The new line "allows us to give more gas to homes and also to the country's industry," said Argentine President Cristina Fernandez de Kirchner, adding that the project is the country's "most important gas project in the past 32 years."

The new pipeline was built as an expansion to the existing San Martin pipeline in an effort by the government to increase gas supplies from Tierra del Fuego to the Argentinean mainland.

Buenos Aires hopes the new line will help boost gas production after 6 years of shortages and tight supplies. Argentina's gas production fell by 7.3% to 132.6 million cu m/day in 2009 from 143.1 million cu m/day in 2004.

In particular, officials believe the new pipeline will permit the start-up or restart of operations at gas fields by a consortium comprised of Total SA, Wintershall, and Pan American Energy, including the onshore Ara and Canadon Alfa fields as well as Hidra, Kaus, Argo, Carina, and Aries fields offshore.

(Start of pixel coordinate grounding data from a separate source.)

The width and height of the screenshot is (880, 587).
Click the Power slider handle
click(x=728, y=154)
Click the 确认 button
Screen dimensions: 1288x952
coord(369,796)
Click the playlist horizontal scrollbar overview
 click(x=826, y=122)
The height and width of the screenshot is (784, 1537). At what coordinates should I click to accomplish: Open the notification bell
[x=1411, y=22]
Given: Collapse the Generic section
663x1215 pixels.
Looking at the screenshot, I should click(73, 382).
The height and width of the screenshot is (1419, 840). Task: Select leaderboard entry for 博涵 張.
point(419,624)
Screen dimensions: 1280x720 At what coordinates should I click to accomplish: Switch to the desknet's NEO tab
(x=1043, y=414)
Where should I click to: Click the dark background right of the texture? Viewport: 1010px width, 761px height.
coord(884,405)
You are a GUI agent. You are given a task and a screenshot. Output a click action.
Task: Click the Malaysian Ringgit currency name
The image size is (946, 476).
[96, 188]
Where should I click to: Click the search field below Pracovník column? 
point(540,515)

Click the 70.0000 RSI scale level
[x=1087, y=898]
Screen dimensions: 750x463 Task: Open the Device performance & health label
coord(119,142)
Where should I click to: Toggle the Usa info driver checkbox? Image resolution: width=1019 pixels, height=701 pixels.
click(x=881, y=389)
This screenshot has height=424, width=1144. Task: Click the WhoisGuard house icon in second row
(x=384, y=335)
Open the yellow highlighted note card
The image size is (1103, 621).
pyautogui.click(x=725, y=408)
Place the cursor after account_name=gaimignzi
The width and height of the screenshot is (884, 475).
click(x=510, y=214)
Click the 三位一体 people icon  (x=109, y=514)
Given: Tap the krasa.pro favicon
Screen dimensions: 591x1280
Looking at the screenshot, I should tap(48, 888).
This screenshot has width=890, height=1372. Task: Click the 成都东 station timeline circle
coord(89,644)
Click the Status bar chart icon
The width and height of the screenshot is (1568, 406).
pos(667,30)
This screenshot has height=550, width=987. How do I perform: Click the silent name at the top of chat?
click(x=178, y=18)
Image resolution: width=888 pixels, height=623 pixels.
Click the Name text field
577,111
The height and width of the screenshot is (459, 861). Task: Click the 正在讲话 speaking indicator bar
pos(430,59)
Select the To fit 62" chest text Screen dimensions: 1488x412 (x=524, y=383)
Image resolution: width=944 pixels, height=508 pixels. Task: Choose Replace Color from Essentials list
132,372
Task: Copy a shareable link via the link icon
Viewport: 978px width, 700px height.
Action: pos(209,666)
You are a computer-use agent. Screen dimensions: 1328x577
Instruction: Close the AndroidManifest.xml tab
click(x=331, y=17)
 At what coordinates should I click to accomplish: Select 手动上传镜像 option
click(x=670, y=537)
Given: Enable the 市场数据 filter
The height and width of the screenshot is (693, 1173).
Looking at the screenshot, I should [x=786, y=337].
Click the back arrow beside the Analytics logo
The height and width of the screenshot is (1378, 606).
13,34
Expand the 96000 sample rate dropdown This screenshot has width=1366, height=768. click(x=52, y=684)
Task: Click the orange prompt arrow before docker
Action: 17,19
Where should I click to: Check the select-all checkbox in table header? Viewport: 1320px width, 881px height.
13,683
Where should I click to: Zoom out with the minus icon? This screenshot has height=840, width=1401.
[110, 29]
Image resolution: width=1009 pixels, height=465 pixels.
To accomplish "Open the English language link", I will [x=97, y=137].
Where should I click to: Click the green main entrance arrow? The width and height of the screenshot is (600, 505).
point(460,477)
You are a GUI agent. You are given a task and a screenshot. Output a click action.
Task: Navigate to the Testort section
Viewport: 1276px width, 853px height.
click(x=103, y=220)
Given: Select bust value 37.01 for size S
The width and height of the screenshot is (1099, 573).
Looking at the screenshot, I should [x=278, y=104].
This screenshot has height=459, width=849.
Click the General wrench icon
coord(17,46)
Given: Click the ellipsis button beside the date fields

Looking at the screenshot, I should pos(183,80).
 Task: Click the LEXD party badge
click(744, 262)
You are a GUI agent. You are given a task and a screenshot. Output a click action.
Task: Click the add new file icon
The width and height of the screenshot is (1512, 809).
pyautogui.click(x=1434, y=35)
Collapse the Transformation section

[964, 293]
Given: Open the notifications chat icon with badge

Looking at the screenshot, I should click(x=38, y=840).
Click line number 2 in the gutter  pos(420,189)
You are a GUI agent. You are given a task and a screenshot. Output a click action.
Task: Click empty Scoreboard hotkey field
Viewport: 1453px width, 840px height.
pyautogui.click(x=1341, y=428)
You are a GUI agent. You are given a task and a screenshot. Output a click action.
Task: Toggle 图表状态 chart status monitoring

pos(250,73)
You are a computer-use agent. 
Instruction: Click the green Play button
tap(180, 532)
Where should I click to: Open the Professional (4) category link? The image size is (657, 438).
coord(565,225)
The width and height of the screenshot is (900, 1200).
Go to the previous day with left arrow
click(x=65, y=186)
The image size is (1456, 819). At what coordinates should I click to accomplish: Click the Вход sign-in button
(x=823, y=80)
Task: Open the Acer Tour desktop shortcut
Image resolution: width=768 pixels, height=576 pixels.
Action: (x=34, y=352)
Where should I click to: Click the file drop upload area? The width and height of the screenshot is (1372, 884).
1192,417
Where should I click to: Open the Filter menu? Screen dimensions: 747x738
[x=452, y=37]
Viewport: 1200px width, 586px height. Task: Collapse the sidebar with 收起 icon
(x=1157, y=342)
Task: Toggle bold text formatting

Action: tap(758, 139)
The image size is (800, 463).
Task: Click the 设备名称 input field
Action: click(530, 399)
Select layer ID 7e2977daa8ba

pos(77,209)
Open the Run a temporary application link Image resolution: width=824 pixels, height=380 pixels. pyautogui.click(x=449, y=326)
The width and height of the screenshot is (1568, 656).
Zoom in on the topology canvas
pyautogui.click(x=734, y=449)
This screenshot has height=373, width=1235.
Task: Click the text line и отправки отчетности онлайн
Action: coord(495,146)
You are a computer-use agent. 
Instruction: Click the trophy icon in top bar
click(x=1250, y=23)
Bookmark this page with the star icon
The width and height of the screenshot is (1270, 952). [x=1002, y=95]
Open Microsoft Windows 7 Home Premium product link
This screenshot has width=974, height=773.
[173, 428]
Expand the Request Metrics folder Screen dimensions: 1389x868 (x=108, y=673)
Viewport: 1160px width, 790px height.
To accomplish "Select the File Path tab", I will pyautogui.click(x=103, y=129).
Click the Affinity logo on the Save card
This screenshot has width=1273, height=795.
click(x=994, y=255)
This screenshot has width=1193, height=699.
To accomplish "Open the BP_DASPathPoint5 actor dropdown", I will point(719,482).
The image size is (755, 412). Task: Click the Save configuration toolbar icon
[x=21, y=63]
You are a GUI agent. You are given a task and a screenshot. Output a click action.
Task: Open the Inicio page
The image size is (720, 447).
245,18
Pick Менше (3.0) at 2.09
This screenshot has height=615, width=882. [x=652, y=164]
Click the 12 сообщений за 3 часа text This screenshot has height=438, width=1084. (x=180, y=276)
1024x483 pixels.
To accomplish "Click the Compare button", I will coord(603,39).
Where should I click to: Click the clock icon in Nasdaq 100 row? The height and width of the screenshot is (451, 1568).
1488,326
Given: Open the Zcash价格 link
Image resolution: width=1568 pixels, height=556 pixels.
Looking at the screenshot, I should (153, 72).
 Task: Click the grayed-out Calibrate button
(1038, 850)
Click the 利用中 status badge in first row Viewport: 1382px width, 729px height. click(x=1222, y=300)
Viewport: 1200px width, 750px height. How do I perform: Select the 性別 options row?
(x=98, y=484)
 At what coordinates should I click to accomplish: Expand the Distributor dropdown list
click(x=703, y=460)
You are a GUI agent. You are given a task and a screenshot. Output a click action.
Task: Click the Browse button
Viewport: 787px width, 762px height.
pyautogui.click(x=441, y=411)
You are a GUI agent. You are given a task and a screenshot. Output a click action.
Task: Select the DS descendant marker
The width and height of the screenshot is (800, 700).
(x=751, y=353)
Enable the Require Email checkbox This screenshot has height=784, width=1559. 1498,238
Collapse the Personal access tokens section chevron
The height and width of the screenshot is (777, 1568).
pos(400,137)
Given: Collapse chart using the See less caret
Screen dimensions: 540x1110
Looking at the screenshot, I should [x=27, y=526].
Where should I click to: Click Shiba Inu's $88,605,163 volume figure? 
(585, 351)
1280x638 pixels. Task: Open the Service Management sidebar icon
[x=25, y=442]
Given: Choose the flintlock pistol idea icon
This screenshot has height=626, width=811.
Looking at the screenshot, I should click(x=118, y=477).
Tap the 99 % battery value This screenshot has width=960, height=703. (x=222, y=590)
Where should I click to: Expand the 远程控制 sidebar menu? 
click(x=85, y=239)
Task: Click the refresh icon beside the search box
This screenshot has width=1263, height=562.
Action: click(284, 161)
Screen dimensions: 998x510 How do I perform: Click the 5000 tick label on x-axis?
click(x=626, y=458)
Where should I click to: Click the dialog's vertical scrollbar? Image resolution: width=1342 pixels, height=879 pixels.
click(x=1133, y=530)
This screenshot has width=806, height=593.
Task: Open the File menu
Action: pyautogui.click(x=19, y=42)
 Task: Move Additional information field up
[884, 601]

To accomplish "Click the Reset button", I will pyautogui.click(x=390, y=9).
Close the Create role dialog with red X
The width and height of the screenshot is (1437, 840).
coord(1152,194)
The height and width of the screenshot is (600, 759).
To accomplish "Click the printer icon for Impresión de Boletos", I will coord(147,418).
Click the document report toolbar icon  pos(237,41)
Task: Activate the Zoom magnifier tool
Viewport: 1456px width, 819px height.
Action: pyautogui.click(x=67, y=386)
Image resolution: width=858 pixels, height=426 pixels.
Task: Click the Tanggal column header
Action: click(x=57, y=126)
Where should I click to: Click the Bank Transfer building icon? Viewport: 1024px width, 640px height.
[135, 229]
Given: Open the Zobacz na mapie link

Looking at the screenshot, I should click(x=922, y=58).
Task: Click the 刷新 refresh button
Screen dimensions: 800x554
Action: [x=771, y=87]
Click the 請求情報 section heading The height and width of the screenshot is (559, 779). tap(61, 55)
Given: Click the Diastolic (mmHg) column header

Argentina's planning minister Julio De Vido said the new line initially will begin transporting 5.5 million cu m/day in June, with an additional 2 million cu m/day coming online in early 2011. Together, the two pipelines will provide 18.5 million cu m/day in 2011—an increase of nearly 70% over the current 11 million cu m/d.

Analyst IHS Global Insight was upbeat about the new line, saying that Argentina "has periodically suffered gas supply disruptions in recent years and increasing investments in production and new pipelines are regarded as the key to improving the situation."